**SET EXERCISE**
Lay out the records from the start through the line that contains "(x=1834, y=690)" as a Markdown table with the columns Row and Line. Give each line a row number, skip blank lines, and leave the pictures out.

**PROVIDED RECORDS**
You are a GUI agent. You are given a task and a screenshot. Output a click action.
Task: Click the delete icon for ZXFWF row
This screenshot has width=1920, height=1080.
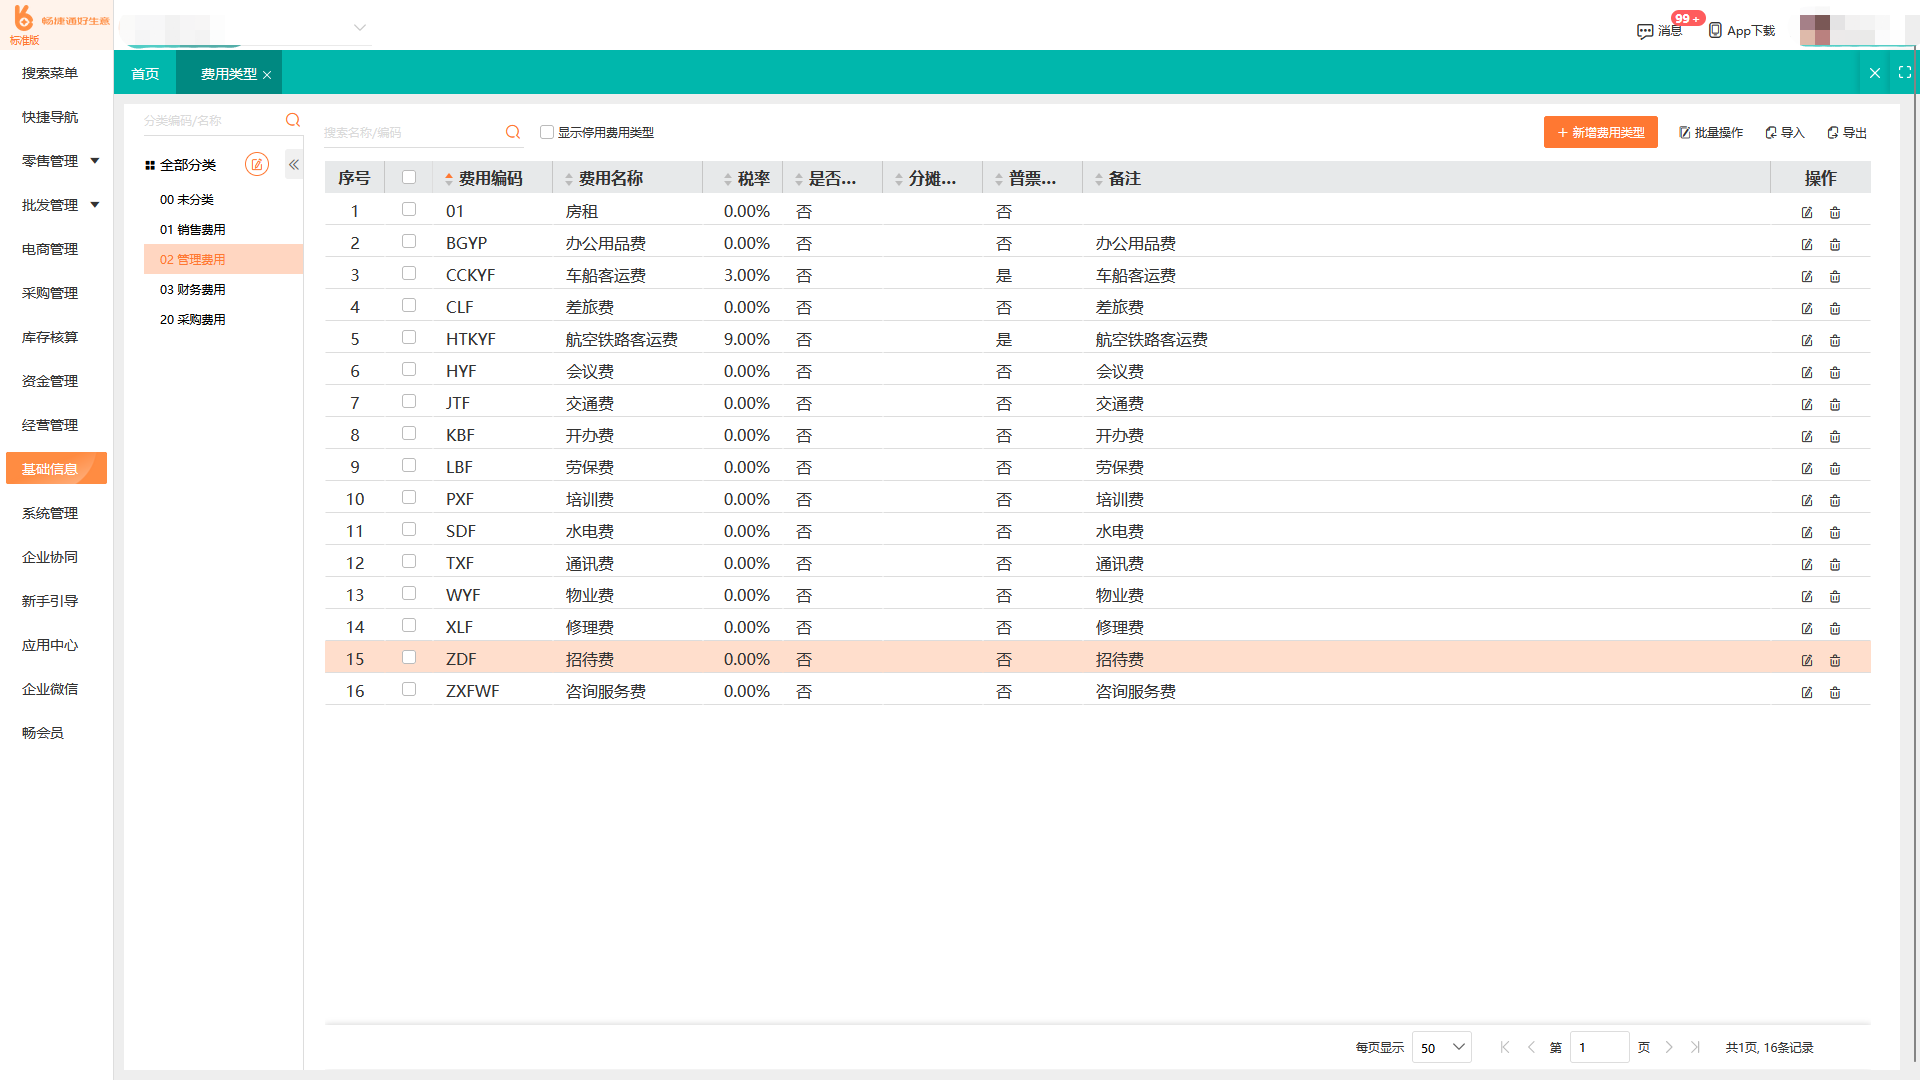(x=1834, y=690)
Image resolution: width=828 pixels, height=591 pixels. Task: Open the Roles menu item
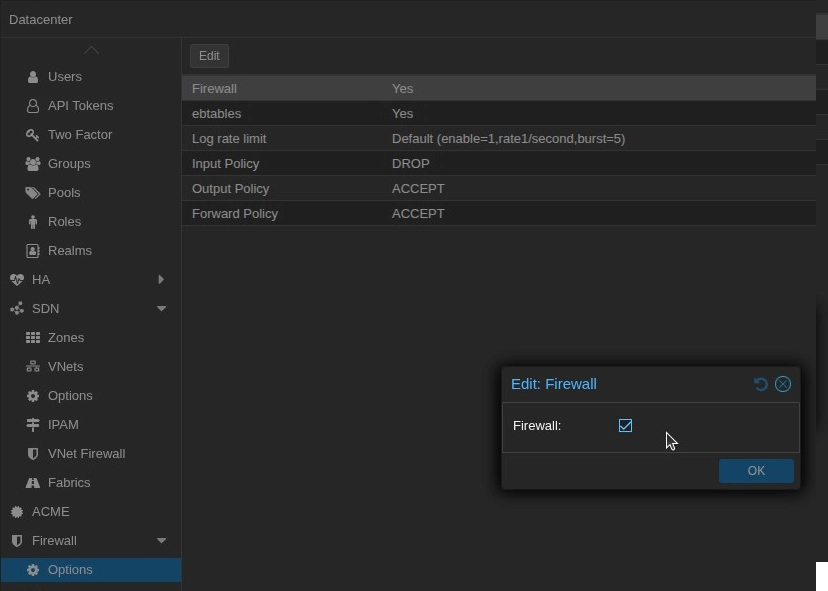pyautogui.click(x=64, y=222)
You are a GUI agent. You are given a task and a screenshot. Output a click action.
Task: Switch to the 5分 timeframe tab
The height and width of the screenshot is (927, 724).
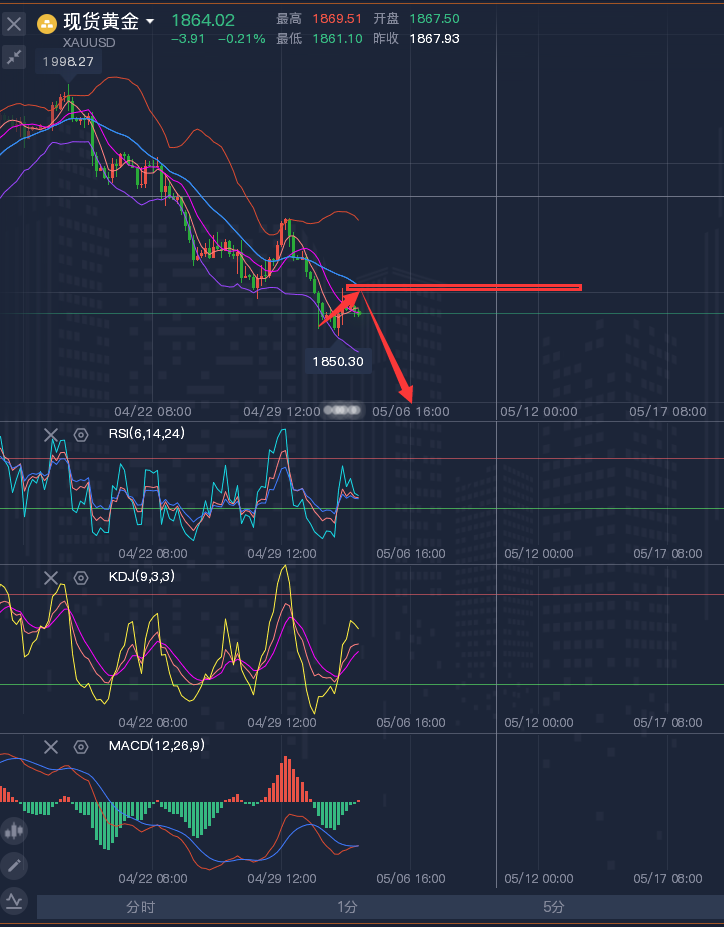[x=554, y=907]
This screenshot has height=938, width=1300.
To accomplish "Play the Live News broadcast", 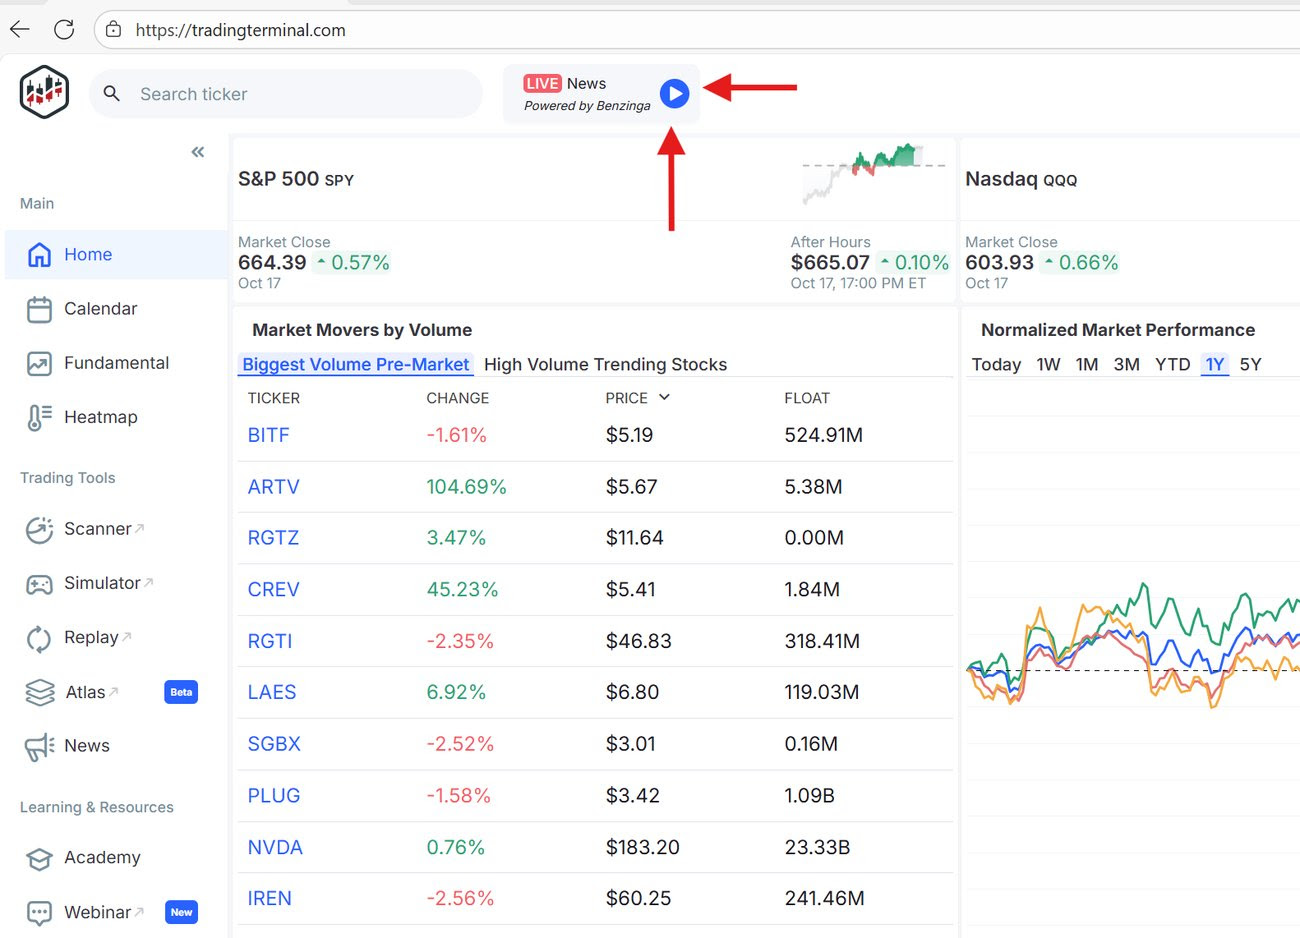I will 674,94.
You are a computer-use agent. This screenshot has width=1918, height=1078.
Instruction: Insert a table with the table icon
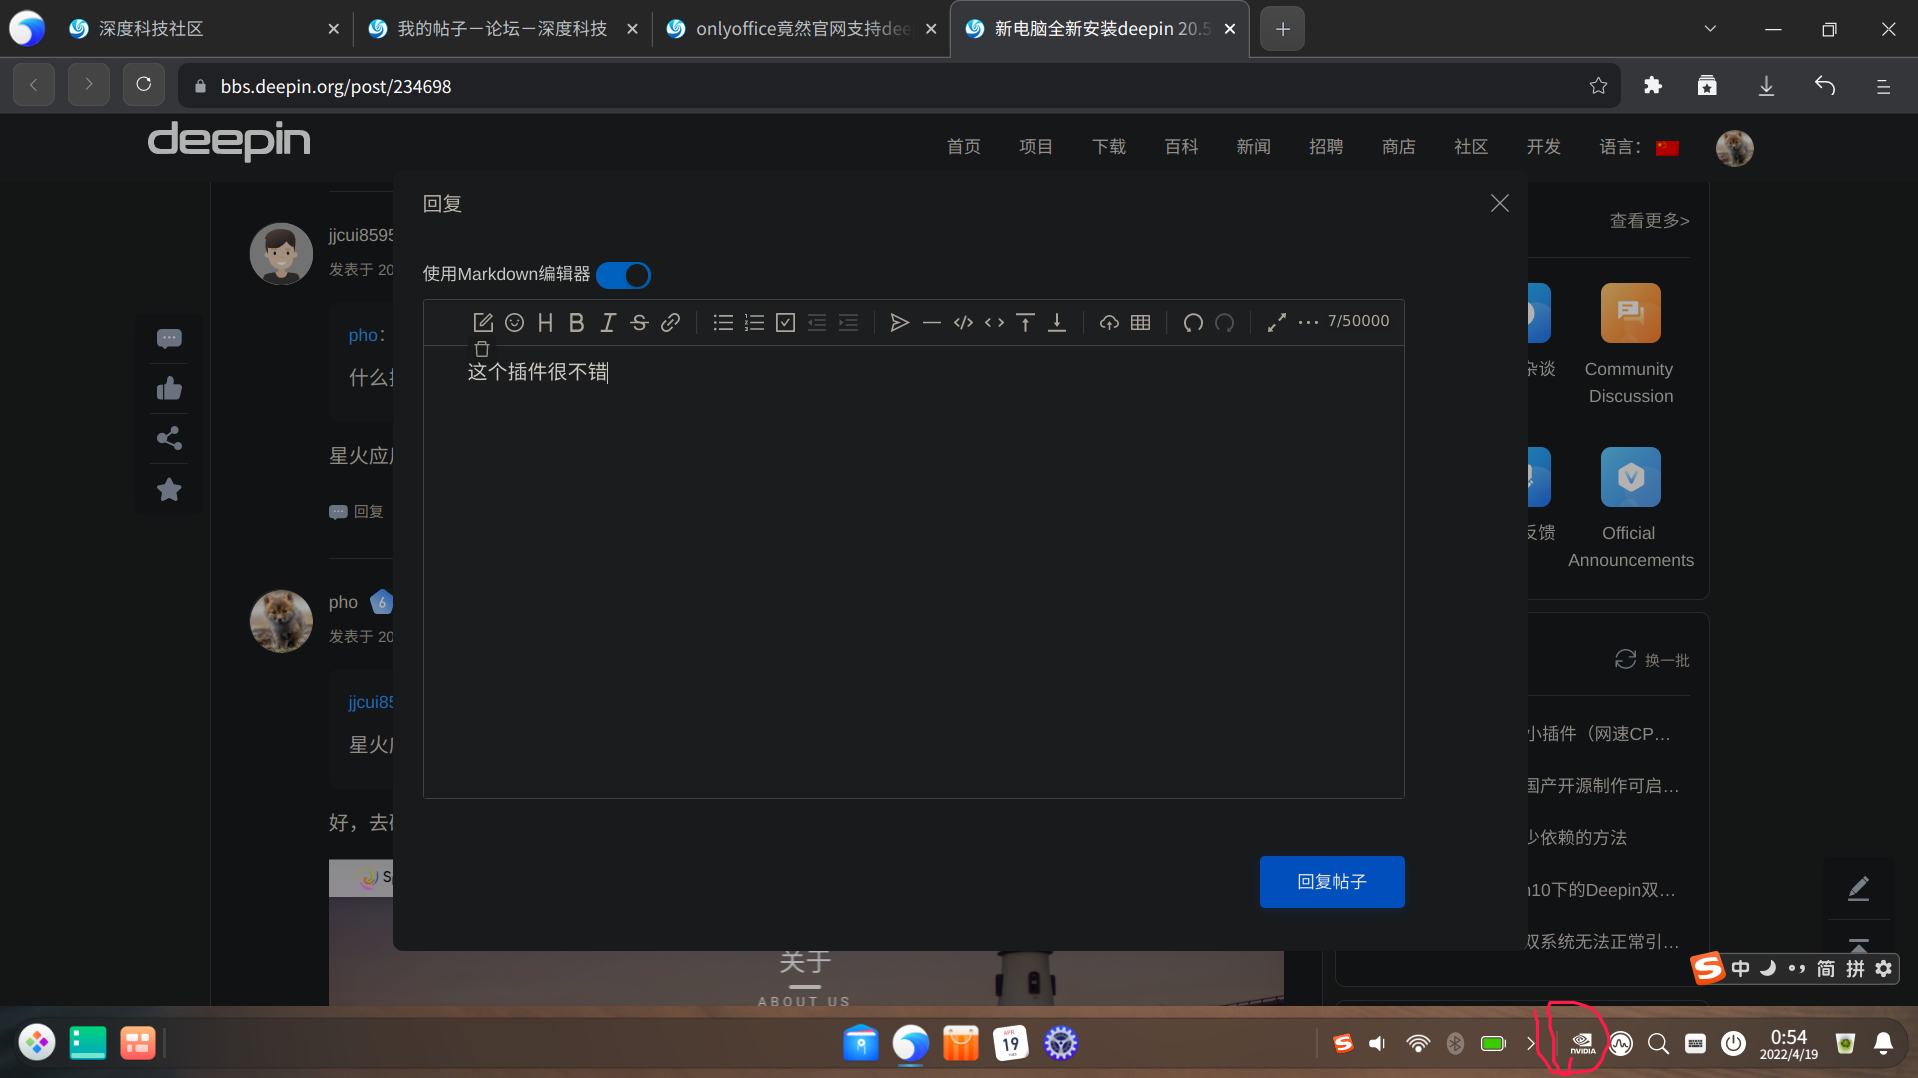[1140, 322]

**RESULT**
| Row | Line |
|---|---|
| 1 | You are a GUI agent. You are given a task and a screenshot. Output a click action. |
| 2 | Task: Click the delete icon for ZXFWF row |
| 3 | This screenshot has width=1920, height=1080. |
| 4 | (x=1834, y=690) |